2. PT, kampus, dan mahasiswa harus turun membantu.
Anak muda harus berada di garda depan untuk mengajar, mendampingi, dan membangun kelas darurat.
3. Dunia usaha dan para dermawan harus hadir.
CSR bukan hanya papan nama proyek, tetapi tindakan nyata untuk menyelamatkan generasi bangsa.
4. Media harus mengangkat suara anak-anak korban banjir.
Mereka perlu diperhatikan, bukan dilupakan setelah headline berita berganti.
Banjir ini bukan sekadar musibah tahunan yang harus diterima begitu saja.
Banjir ini adalah ujian apakah kita masih memiliki hati sebagai manusia.
Aceh Akan Bangkit Jika Anak-Anaknya Kuat
Aceh adalah tanah yang pernah melahirkan para ulama, pejuang, dan pemimpin besar.
Sejarah membuktikan bahwa Aceh tidak pernah kalah, kecuali ketika pendidikan runtuh.
Dan hari ini, masa depan itu ada di tangan anak-anak yang sedang duduk di tenda pengungsian dengan tas kosong dan buku yang hilang.
Jika mereka kehilangan sekolah, maka bangsa kehilangan masa depan.
Jika mereka kehilangan semangat, maka kita kehilangan generasi.
Maka hari ini kita berseru:
**Bantu mereka kembali belajar.
Bantu mereka kembali tersenyum.
Bantu mereka bangkit kembali.**
Karena kelak, dari antara mereka akan lahir dokter, guru, pemimpin, ulama, dan pemuda yang membangun tanah ini kembali lebih kuat daripada sebelumnya.

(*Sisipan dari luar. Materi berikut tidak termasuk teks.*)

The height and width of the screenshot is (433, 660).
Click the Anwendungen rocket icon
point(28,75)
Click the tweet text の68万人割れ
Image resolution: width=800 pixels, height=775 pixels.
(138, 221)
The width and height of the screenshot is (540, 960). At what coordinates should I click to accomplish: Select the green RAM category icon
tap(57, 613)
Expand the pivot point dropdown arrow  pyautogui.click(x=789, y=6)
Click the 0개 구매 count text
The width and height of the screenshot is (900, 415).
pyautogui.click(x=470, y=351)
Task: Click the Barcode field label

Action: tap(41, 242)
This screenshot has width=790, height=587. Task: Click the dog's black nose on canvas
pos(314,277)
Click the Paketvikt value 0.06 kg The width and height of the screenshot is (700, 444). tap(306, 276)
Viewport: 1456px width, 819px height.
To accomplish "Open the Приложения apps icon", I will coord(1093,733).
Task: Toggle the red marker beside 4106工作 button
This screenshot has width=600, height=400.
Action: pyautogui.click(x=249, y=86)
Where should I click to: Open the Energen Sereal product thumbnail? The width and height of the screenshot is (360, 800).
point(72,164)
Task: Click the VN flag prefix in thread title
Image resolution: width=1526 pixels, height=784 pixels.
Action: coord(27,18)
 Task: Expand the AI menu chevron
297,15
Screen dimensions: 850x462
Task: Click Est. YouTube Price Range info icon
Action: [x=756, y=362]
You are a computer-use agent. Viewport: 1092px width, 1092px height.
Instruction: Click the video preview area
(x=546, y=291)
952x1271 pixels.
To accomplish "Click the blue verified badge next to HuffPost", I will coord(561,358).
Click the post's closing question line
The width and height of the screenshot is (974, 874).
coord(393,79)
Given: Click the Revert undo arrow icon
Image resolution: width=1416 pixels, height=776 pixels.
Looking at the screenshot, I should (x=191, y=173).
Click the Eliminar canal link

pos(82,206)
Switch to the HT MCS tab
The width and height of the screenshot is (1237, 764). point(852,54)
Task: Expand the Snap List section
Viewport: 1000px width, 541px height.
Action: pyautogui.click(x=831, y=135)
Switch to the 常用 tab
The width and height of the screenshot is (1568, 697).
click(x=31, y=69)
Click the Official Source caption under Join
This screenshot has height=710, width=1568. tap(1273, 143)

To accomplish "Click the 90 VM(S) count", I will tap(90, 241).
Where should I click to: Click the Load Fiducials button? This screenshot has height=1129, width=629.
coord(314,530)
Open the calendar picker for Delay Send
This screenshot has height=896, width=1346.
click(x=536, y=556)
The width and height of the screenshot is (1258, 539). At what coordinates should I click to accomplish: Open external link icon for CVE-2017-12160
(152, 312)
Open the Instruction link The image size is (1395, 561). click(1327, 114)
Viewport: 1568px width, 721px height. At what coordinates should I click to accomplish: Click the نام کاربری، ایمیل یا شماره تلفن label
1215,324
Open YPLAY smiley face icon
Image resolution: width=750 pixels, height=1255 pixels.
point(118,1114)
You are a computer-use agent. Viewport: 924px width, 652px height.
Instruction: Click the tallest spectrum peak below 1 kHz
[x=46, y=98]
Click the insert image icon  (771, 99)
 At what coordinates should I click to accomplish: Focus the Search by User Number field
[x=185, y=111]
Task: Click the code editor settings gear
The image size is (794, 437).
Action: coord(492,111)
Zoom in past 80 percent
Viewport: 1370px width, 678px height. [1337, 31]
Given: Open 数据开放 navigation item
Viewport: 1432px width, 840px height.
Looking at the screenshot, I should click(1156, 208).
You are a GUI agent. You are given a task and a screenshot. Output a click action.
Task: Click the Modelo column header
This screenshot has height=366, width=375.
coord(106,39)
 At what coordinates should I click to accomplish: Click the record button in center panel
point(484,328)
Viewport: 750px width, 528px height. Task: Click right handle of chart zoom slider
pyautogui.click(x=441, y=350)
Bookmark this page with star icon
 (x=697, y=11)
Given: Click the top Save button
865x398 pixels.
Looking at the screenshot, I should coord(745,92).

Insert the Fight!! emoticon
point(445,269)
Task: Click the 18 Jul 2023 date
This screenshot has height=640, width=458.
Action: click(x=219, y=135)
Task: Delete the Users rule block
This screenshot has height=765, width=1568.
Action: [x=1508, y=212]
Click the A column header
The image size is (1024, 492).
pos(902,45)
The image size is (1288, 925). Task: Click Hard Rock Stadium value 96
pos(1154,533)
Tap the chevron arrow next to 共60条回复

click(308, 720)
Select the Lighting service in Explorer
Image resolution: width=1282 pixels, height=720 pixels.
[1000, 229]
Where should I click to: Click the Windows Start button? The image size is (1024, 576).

Penutup – Panggilan Hati untuk Kebaikan
Bantuan tidak selalu harus besar.
Seribu rupiah, selembar buku tulis, satu kotak pensil, satu tas sekolah, atau satu jam waktu untuk mengajar—semua itu adalah cahaya.
Yang terpenting adalah kita tidak diam.
Musibah ini telah merampas banyak hal.
Jangan biarkan ia merampas masa depan anak-anak Aceh.
Mereka butuh pendidikan yang layak pasca banjir.
Mereka adalah generasi penerus bangsa.
Semoga Allah membalas setiap kebaikan, menyembuhkan luka Aceh, dan menguatkan langkah kita untuk melindungi masa depan yang masih memiliki harapan.